Illustrative algorithm for CMDBf 1.0 Query operation

When I posted an algorithm for the server side implementation of a CMDBf Query call for version 0.95 of the specification, the interoperability testing session based on that version was over and I was pretty sure no-one but those of us who participated in that session would write an implementation of 0.95. But I published the algorithm anyway since I thought it was helpful to anyone who wanted to understand the specification in depth, even if they were not implementing it. Now that 1.o is out, there is a much higher probability of people implementing the specification, so I figured it would be worth updating the algorithm to take into account the changes from 0.95 to 1.0. So here it is.

One caveat. This algorithm assumes that the query request does not make use of the xpathExpression element because, as I have explained in my review of CMDBf 1.0, I don’t think interoperability is achievable on this feature in the current state of the specification.

As a note of caution, the previous version of the algorithm was backed by my implementation of CMDBf 0.95 for the interoperability testing, so I felt pretty confident about it. For this version of the algorithm I have not written a corresponding implementation and I have not done interoperability testing with anyone, it’s just based on my reading of the specification. The handling of depthLimit in particular is a little tricky and needs to be validated by implementation (what with creating a bunch of dummy item and relationship templates with temporary names and later going back to the original template names), please let me know if you find it flawed.

And, as previously, this is in no way an optimal implementation strategy.

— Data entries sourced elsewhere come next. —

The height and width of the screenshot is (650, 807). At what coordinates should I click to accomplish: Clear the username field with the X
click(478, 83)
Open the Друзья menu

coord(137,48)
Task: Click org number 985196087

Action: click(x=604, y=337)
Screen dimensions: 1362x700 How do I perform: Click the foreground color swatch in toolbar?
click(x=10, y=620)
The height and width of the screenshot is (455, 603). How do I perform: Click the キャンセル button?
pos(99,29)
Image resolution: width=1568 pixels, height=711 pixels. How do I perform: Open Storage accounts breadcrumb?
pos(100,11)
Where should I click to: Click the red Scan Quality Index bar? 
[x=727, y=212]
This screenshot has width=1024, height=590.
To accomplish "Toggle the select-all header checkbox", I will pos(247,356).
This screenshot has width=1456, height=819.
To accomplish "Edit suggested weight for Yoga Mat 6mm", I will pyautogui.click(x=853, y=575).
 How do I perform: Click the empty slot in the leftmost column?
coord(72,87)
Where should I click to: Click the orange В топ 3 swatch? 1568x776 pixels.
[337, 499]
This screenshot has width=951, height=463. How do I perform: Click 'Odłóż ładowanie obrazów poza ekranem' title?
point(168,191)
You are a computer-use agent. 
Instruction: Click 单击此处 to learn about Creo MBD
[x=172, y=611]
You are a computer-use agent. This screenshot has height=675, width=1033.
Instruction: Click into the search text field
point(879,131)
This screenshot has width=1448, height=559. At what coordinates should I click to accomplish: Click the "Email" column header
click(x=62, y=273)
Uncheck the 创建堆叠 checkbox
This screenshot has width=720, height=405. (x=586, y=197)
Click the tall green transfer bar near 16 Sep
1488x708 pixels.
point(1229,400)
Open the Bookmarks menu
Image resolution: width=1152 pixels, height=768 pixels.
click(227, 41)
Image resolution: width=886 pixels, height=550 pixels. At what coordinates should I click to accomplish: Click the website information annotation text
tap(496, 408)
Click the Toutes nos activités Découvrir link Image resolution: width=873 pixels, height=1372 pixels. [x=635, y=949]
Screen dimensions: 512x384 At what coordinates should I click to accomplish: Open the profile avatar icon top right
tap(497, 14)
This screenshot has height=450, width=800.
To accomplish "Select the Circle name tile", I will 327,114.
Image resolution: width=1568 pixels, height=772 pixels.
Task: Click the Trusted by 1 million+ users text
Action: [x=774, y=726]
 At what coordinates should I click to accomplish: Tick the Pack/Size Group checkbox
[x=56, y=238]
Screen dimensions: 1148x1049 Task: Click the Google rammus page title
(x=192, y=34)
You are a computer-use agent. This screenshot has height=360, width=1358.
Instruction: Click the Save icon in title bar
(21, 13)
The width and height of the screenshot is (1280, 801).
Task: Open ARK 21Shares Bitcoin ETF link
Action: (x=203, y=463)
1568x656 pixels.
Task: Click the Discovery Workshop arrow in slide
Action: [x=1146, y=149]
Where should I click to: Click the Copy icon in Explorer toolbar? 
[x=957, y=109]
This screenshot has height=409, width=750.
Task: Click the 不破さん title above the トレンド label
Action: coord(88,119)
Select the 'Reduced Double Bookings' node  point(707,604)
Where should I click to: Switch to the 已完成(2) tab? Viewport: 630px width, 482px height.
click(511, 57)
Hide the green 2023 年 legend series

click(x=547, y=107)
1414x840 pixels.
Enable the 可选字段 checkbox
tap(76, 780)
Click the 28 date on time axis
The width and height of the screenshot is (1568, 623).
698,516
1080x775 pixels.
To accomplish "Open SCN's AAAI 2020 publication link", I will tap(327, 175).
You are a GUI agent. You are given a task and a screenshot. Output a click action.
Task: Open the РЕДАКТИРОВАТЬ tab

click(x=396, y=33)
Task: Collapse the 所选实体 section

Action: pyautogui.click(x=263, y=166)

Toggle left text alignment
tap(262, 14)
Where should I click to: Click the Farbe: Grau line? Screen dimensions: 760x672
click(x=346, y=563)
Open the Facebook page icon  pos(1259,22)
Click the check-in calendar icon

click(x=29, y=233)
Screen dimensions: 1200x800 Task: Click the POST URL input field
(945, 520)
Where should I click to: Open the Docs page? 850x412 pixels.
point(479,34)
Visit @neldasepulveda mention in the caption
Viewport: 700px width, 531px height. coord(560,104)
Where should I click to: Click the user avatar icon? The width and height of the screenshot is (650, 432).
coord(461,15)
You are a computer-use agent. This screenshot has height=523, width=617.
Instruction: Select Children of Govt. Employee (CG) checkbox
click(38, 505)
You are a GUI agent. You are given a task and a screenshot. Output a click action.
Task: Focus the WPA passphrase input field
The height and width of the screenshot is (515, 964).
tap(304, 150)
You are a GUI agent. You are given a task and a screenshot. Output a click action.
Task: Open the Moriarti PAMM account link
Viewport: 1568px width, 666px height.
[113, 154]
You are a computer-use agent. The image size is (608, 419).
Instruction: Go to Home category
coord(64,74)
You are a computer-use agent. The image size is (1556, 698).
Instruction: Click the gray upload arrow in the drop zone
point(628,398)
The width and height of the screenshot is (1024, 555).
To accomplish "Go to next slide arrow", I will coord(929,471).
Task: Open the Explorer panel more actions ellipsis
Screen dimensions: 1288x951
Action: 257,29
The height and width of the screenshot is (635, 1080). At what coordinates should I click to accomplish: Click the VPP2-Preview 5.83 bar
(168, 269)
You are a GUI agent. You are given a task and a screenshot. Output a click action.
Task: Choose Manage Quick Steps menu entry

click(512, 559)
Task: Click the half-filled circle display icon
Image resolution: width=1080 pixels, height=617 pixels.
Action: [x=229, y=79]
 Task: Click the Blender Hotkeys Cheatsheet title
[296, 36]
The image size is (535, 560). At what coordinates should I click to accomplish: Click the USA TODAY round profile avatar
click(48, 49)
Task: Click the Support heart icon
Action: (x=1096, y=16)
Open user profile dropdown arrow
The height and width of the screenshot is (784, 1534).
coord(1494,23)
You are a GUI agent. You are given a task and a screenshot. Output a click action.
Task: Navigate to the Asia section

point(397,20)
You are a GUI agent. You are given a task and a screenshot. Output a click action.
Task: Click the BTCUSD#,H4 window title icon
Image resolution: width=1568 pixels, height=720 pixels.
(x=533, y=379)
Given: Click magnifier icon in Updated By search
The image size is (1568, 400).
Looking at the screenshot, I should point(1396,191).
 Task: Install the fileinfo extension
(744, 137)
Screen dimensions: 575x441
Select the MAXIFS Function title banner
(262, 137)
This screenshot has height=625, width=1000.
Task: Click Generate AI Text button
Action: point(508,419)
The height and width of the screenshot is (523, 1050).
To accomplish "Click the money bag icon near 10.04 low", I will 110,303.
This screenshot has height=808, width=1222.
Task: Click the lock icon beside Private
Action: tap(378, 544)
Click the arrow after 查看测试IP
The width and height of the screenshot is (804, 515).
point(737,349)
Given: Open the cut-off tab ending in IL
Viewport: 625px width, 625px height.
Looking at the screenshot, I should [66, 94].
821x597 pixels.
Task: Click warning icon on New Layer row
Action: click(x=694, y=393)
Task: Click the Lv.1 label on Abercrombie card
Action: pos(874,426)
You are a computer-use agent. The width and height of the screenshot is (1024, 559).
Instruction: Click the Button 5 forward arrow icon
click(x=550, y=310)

It is the most direct and obvious set of steps that I can come up with to implement the Query call in a way that exactly conforms to the specification. There are lots of ways to make this go faster, such as the ones I mentioned in a previous post (e.g. breaking out of loops once an instance has been removed, or not recalculating L1 and L2 over and over again for relationships in the same working set that share a source/target) plus new ones such as being smarter than my brute-force approach to handling depthLimit (in step 2).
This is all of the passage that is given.